## Stated problem
Format every line of the material below as a numbered list, leaving out the blank lines.

## Records from a pointing dataset
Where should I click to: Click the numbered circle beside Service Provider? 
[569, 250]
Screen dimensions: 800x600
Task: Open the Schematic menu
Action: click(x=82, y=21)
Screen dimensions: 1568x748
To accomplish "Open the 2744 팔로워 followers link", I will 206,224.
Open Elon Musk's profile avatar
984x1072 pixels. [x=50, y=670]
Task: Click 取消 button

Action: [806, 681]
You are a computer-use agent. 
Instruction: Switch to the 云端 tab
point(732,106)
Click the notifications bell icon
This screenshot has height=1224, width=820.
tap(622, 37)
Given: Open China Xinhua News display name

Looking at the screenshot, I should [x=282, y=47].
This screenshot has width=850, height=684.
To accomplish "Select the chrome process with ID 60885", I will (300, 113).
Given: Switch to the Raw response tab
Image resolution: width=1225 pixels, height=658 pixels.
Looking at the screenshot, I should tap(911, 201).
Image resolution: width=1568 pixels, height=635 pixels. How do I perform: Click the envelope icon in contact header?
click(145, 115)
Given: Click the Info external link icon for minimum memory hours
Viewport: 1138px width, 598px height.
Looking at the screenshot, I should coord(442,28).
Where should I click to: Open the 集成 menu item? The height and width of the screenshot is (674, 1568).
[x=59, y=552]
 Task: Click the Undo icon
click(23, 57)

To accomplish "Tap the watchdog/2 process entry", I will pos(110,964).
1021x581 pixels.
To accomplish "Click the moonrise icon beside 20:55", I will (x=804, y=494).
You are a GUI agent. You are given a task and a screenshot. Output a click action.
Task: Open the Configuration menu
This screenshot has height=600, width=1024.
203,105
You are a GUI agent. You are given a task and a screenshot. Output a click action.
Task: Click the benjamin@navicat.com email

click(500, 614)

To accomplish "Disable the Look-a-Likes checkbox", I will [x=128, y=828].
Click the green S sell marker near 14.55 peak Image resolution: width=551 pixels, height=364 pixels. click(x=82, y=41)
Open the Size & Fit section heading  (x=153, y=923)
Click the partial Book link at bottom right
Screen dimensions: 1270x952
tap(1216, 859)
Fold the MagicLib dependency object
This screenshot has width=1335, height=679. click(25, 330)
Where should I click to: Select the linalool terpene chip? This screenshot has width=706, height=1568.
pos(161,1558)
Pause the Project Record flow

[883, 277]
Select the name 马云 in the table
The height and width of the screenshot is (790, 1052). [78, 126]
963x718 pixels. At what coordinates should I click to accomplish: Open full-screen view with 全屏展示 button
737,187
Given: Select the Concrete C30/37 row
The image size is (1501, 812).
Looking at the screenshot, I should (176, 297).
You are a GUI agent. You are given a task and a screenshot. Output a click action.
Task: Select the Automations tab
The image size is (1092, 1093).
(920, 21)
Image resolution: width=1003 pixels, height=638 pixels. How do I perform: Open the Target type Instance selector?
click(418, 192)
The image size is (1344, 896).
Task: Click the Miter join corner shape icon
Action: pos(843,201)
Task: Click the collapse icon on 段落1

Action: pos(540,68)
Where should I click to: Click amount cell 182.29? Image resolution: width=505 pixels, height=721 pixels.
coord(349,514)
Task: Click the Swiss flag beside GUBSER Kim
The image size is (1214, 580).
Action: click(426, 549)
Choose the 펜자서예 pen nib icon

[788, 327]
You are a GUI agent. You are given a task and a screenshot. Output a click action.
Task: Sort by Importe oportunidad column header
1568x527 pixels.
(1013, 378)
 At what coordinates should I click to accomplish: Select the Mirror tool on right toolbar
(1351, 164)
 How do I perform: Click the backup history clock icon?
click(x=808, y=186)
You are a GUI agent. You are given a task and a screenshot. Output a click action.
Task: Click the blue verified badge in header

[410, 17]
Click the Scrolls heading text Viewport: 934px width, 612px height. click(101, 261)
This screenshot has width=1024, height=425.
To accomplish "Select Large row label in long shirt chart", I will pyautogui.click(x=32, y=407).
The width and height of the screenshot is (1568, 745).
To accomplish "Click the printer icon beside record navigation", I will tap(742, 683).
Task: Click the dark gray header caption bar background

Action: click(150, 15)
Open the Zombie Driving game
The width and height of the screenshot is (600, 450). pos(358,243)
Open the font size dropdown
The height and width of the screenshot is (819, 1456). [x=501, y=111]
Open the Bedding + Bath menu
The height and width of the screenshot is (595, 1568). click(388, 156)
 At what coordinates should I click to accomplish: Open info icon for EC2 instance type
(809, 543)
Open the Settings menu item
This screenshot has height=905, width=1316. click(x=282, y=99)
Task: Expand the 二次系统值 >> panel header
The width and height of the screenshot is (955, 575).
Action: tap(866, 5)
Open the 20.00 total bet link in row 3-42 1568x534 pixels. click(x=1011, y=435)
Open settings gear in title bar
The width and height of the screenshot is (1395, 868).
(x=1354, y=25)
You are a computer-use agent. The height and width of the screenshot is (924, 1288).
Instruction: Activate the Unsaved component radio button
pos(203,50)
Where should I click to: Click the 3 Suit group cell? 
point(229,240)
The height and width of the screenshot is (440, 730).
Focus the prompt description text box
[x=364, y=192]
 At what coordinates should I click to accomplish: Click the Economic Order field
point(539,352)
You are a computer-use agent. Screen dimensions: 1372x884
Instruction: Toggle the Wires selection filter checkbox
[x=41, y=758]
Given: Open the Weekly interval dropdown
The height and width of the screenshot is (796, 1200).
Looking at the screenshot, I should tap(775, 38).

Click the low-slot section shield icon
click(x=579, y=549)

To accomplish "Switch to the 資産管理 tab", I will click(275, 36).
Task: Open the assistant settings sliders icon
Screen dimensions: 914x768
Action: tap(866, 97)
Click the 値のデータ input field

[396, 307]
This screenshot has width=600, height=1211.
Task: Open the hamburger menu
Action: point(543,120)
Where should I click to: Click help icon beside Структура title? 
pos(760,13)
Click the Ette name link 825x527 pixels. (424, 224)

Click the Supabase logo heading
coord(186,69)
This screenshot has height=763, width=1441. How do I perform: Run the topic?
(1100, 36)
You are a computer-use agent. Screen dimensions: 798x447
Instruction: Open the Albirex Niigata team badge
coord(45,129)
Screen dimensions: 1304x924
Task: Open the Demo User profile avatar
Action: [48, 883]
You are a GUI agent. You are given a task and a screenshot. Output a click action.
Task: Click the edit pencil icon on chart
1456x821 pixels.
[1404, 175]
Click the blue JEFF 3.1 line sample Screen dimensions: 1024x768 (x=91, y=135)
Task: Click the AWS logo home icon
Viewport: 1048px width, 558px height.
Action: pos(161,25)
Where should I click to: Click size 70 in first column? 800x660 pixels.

## Written answer
1. Where should I click to: Click the numbered circle beside Service Provider? 
2. [569, 250]
3. Screen dimensions: 800x600
4. Task: Open the Schematic menu
5. Action: click(x=82, y=21)
6. Screen dimensions: 1568x748
7. To accomplish "Open the 2744 팔로워 followers link", I will 206,224.
8. Open Elon Musk's profile avatar
9. 984x1072 pixels. [x=50, y=670]
10. Task: Click 取消 button
11. Action: [806, 681]
12. You are a computer-use agent. 
13. Instruction: Switch to the 云端 tab
14. point(732,106)
15. Click the notifications bell icon
16. This screenshot has height=1224, width=820.
17. tap(622, 37)
18. Given: Open China Xinhua News display name
19. Looking at the screenshot, I should [x=282, y=47].
20. This screenshot has width=850, height=684.
21. To accomplish "Select the chrome process with ID 60885", I will (300, 113).
22. Given: Switch to the Raw response tab
23. Image resolution: width=1225 pixels, height=658 pixels.
24. Looking at the screenshot, I should tap(911, 201).
25. Image resolution: width=1568 pixels, height=635 pixels. How do I perform: Click the envelope icon in contact header?
26. click(145, 115)
27. Given: Click the Info external link icon for minimum memory hours
28. Viewport: 1138px width, 598px height.
29. Looking at the screenshot, I should coord(442,28).
30. Where should I click to: Open the 集成 menu item? The height and width of the screenshot is (674, 1568).
31. [x=59, y=552]
32.  Task: Click the Undo icon
33. click(23, 57)
34. To accomplish "Tap the watchdog/2 process entry", I will pos(110,964).
35. 1021x581 pixels.
36. To accomplish "Click the moonrise icon beside 20:55", I will (x=804, y=494).
37. You are a GUI agent. You are given a task and a screenshot. Output a click action.
38. Task: Open the Configuration menu
39. This screenshot has height=600, width=1024.
40. 203,105
41. You are a GUI agent. You are given a task and a screenshot. Output a click action.
42. Task: Click the benjamin@navicat.com email
43. click(500, 614)
44. To accomplish "Disable the Look-a-Likes checkbox", I will [x=128, y=828].
45. Click the green S sell marker near 14.55 peak Image resolution: width=551 pixels, height=364 pixels. click(x=82, y=41)
46. Open the Size & Fit section heading  (x=153, y=923)
47. Click the partial Book link at bottom right
48. Screen dimensions: 1270x952
49. tap(1216, 859)
50. Fold the MagicLib dependency object
51. This screenshot has width=1335, height=679. click(25, 330)
52. Where should I click to: Select the linalool terpene chip? This screenshot has width=706, height=1568.
53. pos(161,1558)
54. Pause the Project Record flow
55. [883, 277]
56. Select the name 马云 in the table
57. The height and width of the screenshot is (790, 1052). [78, 126]
58. 963x718 pixels. At what coordinates should I click to accomplish: Open full-screen view with 全屏展示 button
59. 737,187
60. Given: Select the Concrete C30/37 row
61. The image size is (1501, 812).
62. Looking at the screenshot, I should (176, 297).
63. You are a GUI agent. You are given a task and a screenshot. Output a click action.
64. Task: Select the Automations tab
65. The image size is (1092, 1093).
66. (920, 21)
67. Image resolution: width=1003 pixels, height=638 pixels. How do I perform: Open the Target type Instance selector?
68. click(418, 192)
69. The image size is (1344, 896).
70. Task: Click the Miter join corner shape icon
71. Action: pos(843,201)
72. Task: Click the collapse icon on 段落1
73. Action: pos(540,68)
74. Where should I click to: Click amount cell 182.29? Image resolution: width=505 pixels, height=721 pixels.
75. coord(349,514)
76. Task: Click the Swiss flag beside GUBSER Kim
77. The image size is (1214, 580).
78. Action: click(426, 549)
79. Choose the 펜자서예 pen nib icon
80. [788, 327]
81. You are a GUI agent. You are given a task and a screenshot. Output a click action.
82. Task: Sort by Importe oportunidad column header
83. 1568x527 pixels.
84. (1013, 378)
85.  At what coordinates should I click to accomplish: Select the Mirror tool on right toolbar
86. (1351, 164)
87.  How do I perform: Click the backup history clock icon?
88. click(x=808, y=186)
89. You are a GUI agent. You are given a task and a screenshot. Output a click action.
90. Task: Click the blue verified badge in header
91. [410, 17]
92. Click the Scrolls heading text Viewport: 934px width, 612px height. click(101, 261)
93. This screenshot has width=1024, height=425.
94. To accomplish "Select Large row label in long shirt chart", I will pyautogui.click(x=32, y=407).
95. The width and height of the screenshot is (1568, 745).
96. To accomplish "Click the printer icon beside record navigation", I will tap(742, 683).
97. Task: Click the dark gray header caption bar background
98. Action: click(150, 15)
99. Open the Zombie Driving game
100. The width and height of the screenshot is (600, 450). pos(358,243)
101. Open the font size dropdown
102. The height and width of the screenshot is (819, 1456). [x=501, y=111]
103. Open the Bedding + Bath menu
104. The height and width of the screenshot is (595, 1568). click(388, 156)
105.  At what coordinates should I click to accomplish: Open info icon for EC2 instance type
106. (809, 543)
107. Open the Settings menu item
108. This screenshot has height=905, width=1316. click(x=282, y=99)
109. Task: Expand the 二次系统值 >> panel header
110. The width and height of the screenshot is (955, 575).
111. Action: tap(866, 5)
112. Open the 20.00 total bet link in row 3-42 1568x534 pixels. click(x=1011, y=435)
113. Open settings gear in title bar
114. The width and height of the screenshot is (1395, 868).
115. (x=1354, y=25)
116. You are a computer-use agent. The height and width of the screenshot is (924, 1288).
117. Instruction: Activate the Unsaved component radio button
118. pos(203,50)
119. Where should I click to: Click the 3 Suit group cell? 
120. point(229,240)
121. The height and width of the screenshot is (440, 730).
122. Focus the prompt description text box
123. [x=364, y=192]
124.  At what coordinates should I click to accomplish: Click the Economic Order field
125. point(539,352)
126. You are a computer-use agent. Screen dimensions: 1372x884
127. Instruction: Toggle the Wires selection filter checkbox
128. [x=41, y=758]
129. Given: Open the Weekly interval dropdown
130. The height and width of the screenshot is (796, 1200).
131. Looking at the screenshot, I should tap(775, 38).
132. Click the low-slot section shield icon
133. click(x=579, y=549)
134. To accomplish "Switch to the 資産管理 tab", I will click(275, 36).
135. Task: Open the assistant settings sliders icon
136. Screen dimensions: 914x768
137. Action: tap(866, 97)
138. Click the 値のデータ input field
139. [396, 307]
140. This screenshot has width=600, height=1211.
141. Task: Open the hamburger menu
142. Action: point(543,120)
143. Where should I click to: Click help icon beside Структура title? 
144. pos(760,13)
145. Click the Ette name link 825x527 pixels. (424, 224)
146. Click the Supabase logo heading
147. coord(186,69)
148. This screenshot has height=763, width=1441. How do I perform: Run the topic?
149. (1100, 36)
150. You are a computer-use agent. Screen dimensions: 798x447
151. Instruction: Open the Albirex Niigata team badge
152. coord(45,129)
153. Screen dimensions: 1304x924
154. Task: Open the Demo User profile avatar
155. Action: [48, 883]
156. You are a GUI agent. You are given a task and a screenshot. Output a click action.
157. Task: Click the edit pencil icon on chart
158. 1456x821 pixels.
159. [1404, 175]
160. Click the blue JEFF 3.1 line sample Screen dimensions: 1024x768 (x=91, y=135)
161. Task: Click the AWS logo home icon
162. Viewport: 1048px width, 558px height.
163. Action: pos(161,25)
164. Where should I click to: Click size 70 in first column? 800x660 pixels.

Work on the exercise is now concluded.